→ **GOAL OF THE EXERCISE**
A word-for-word printout of the listing below is needed.

→ **DATASET**
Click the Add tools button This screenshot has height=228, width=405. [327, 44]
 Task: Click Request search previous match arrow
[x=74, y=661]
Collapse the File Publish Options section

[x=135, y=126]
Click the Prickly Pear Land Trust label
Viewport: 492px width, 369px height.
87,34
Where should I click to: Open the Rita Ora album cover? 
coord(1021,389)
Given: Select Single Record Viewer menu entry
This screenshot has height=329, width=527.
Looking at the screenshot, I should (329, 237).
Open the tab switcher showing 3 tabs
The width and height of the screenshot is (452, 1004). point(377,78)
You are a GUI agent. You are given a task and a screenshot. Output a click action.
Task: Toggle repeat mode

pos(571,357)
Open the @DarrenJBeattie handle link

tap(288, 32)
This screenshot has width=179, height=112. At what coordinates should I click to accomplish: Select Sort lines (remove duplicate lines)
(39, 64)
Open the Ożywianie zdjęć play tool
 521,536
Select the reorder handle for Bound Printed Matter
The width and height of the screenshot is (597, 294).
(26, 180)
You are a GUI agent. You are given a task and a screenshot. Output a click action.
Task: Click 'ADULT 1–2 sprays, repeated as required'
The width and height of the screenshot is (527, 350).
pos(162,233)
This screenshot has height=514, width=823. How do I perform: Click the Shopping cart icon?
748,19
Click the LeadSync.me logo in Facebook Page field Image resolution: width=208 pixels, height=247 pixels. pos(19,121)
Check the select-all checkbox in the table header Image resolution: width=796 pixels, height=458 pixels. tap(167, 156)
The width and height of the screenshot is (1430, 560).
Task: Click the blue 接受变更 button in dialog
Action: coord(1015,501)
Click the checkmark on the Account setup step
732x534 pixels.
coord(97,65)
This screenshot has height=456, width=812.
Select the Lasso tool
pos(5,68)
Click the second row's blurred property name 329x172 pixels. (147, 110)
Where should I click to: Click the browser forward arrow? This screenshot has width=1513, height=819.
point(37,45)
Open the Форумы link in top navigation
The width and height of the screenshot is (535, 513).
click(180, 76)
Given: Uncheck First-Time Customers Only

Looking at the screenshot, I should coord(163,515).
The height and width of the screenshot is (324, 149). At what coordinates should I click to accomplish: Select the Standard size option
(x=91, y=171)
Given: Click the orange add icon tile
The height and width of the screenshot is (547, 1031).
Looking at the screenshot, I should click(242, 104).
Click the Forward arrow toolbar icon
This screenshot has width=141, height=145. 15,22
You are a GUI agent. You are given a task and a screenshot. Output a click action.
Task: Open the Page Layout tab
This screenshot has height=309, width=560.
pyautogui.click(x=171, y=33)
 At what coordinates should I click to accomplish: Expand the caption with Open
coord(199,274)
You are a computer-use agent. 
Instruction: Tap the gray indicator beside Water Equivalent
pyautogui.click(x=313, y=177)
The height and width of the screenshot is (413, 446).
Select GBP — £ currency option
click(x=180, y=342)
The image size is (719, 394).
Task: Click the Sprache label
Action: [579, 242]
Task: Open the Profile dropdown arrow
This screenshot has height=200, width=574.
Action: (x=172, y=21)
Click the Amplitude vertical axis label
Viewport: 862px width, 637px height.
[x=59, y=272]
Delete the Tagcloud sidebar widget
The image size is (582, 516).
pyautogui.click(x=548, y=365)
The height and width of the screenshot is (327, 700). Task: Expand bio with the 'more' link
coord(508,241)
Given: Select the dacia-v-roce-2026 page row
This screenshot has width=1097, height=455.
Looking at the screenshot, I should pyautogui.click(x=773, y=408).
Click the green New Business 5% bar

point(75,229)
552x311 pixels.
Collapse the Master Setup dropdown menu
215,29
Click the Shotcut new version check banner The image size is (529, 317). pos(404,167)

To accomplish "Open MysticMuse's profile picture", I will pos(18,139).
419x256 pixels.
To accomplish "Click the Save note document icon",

→ **RESULT FOR THIS EXERCISE**
Click the Add tools button This screenshot has height=228, width=405. [327, 44]
 Task: Click Request search previous match arrow
[x=74, y=661]
Collapse the File Publish Options section

[x=135, y=126]
Click the Prickly Pear Land Trust label
Viewport: 492px width, 369px height.
87,34
Where should I click to: Open the Rita Ora album cover? 
coord(1021,389)
Given: Select Single Record Viewer menu entry
This screenshot has height=329, width=527.
Looking at the screenshot, I should (329, 237).
Open the tab switcher showing 3 tabs
The width and height of the screenshot is (452, 1004). point(377,78)
You are a GUI agent. You are given a task and a screenshot. Output a click action.
Task: Toggle repeat mode

pos(571,357)
Open the @DarrenJBeattie handle link

tap(288, 32)
This screenshot has width=179, height=112. At what coordinates should I click to accomplish: Select Sort lines (remove duplicate lines)
(39, 64)
Open the Ożywianie zdjęć play tool
 521,536
Select the reorder handle for Bound Printed Matter
The width and height of the screenshot is (597, 294).
(26, 180)
You are a GUI agent. You are given a task and a screenshot. Output a click action.
Task: Click 'ADULT 1–2 sprays, repeated as required'
The width and height of the screenshot is (527, 350).
pos(162,233)
This screenshot has height=514, width=823. How do I perform: Click the Shopping cart icon?
748,19
Click the LeadSync.me logo in Facebook Page field Image resolution: width=208 pixels, height=247 pixels. pos(19,121)
Check the select-all checkbox in the table header Image resolution: width=796 pixels, height=458 pixels. tap(167, 156)
The width and height of the screenshot is (1430, 560).
Task: Click the blue 接受变更 button in dialog
Action: coord(1015,501)
Click the checkmark on the Account setup step
732x534 pixels.
coord(97,65)
This screenshot has height=456, width=812.
Select the Lasso tool
pos(5,68)
Click the second row's blurred property name 329x172 pixels. (147, 110)
Where should I click to: Click the browser forward arrow? This screenshot has width=1513, height=819.
point(37,45)
Open the Форумы link in top navigation
The width and height of the screenshot is (535, 513).
click(180, 76)
Given: Uncheck First-Time Customers Only

Looking at the screenshot, I should coord(163,515).
The height and width of the screenshot is (324, 149). At what coordinates should I click to accomplish: Select the Standard size option
(x=91, y=171)
Given: Click the orange add icon tile
The height and width of the screenshot is (547, 1031).
Looking at the screenshot, I should click(242, 104).
Click the Forward arrow toolbar icon
This screenshot has width=141, height=145. 15,22
You are a GUI agent. You are given a task and a screenshot. Output a click action.
Task: Open the Page Layout tab
This screenshot has height=309, width=560.
pyautogui.click(x=171, y=33)
 At what coordinates should I click to accomplish: Expand the caption with Open
coord(199,274)
You are a computer-use agent. 
Instruction: Tap the gray indicator beside Water Equivalent
pyautogui.click(x=313, y=177)
The height and width of the screenshot is (413, 446).
Select GBP — £ currency option
click(x=180, y=342)
The image size is (719, 394).
Task: Click the Sprache label
Action: [579, 242]
Task: Open the Profile dropdown arrow
This screenshot has height=200, width=574.
Action: (x=172, y=21)
Click the Amplitude vertical axis label
Viewport: 862px width, 637px height.
[x=59, y=272]
Delete the Tagcloud sidebar widget
The image size is (582, 516).
pyautogui.click(x=548, y=365)
The height and width of the screenshot is (327, 700). Task: Expand bio with the 'more' link
coord(508,241)
Given: Select the dacia-v-roce-2026 page row
This screenshot has width=1097, height=455.
Looking at the screenshot, I should pyautogui.click(x=773, y=408).
Click the green New Business 5% bar

point(75,229)
552x311 pixels.
Collapse the Master Setup dropdown menu
215,29
Click the Shotcut new version check banner The image size is (529, 317). pos(404,167)

To accomplish "Open MysticMuse's profile picture", I will pos(18,139).
419x256 pixels.
To accomplish "Click the Save note document icon",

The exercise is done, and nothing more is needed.